PROBLEM: Pull out each line of the rows below that contains the string "card". Treat uppercase and lowercase letters as different.
....
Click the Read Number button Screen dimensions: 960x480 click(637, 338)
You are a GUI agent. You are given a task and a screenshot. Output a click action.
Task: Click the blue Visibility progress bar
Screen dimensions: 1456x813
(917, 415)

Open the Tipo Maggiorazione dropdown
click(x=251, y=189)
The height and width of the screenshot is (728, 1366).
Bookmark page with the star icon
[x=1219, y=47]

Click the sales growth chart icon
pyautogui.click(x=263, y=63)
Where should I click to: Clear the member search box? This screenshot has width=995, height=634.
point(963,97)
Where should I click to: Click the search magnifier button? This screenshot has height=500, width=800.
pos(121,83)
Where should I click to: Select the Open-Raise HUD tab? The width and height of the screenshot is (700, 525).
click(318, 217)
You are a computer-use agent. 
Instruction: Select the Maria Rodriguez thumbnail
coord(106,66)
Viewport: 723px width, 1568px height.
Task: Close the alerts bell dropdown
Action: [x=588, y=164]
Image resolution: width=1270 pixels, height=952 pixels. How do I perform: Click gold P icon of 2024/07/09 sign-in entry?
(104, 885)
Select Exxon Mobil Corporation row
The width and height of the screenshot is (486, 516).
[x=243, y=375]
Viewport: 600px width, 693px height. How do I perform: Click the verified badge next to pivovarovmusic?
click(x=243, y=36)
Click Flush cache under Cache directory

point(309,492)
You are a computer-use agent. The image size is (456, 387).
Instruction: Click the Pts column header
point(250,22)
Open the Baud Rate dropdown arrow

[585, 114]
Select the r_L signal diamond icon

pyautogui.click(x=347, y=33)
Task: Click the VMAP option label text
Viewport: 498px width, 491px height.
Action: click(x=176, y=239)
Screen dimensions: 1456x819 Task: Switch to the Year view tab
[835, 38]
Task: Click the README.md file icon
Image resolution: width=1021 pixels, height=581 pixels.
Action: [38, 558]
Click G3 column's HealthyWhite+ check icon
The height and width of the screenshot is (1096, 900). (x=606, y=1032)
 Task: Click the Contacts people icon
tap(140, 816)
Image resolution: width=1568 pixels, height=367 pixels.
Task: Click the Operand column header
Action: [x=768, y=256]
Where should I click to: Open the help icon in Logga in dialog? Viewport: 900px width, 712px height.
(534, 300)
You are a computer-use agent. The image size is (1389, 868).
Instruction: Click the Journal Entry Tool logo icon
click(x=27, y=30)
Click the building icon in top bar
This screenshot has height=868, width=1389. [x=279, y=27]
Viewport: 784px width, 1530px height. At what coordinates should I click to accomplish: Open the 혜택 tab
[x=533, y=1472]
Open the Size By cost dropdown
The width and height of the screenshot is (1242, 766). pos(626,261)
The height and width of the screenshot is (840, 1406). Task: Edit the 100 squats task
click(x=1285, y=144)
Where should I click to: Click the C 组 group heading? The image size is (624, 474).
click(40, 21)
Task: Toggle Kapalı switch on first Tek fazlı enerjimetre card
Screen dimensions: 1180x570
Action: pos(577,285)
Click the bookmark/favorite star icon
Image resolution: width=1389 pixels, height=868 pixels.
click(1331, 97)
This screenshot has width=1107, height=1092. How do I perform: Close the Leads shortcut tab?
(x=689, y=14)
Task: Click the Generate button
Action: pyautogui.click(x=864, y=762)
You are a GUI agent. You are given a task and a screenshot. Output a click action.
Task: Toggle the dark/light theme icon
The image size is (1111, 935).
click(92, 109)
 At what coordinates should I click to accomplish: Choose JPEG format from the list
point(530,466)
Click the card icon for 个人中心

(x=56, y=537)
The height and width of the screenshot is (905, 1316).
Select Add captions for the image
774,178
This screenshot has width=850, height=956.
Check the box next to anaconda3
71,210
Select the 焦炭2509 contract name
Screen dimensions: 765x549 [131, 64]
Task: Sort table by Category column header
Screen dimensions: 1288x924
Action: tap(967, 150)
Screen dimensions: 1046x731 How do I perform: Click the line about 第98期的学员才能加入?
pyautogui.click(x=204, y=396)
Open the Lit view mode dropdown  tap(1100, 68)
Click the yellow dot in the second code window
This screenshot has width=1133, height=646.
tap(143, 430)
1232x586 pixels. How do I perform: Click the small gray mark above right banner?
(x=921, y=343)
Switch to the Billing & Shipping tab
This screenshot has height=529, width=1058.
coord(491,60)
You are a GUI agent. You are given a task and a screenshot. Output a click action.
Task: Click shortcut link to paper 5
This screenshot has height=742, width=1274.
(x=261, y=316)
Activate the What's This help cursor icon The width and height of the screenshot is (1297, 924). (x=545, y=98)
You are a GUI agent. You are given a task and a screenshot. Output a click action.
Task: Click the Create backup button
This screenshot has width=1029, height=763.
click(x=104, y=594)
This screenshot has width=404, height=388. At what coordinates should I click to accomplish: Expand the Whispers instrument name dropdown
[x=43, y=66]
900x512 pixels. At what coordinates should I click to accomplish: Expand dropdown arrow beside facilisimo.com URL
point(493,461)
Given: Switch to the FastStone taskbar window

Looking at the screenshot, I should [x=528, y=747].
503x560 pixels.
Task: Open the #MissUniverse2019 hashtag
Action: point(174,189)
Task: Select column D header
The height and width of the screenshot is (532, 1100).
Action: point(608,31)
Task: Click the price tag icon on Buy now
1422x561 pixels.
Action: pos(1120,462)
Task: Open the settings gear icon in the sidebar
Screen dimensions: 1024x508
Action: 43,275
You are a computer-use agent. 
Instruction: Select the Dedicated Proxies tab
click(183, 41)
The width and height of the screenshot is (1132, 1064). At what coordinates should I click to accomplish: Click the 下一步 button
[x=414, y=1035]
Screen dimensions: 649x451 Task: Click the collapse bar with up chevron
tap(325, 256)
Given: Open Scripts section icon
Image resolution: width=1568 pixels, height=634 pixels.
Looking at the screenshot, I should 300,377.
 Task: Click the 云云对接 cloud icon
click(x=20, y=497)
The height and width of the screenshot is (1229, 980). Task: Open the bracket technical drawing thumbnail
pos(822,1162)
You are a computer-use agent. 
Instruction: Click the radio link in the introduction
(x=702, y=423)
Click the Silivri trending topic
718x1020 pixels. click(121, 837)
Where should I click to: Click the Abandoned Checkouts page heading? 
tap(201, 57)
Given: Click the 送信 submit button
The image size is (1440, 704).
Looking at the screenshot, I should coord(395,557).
....
REPLY TO THE EXERCISE:
Task: Toggle Kapalı switch on first Tek fazlı enerjimetre card
Click the card icon for 个人中心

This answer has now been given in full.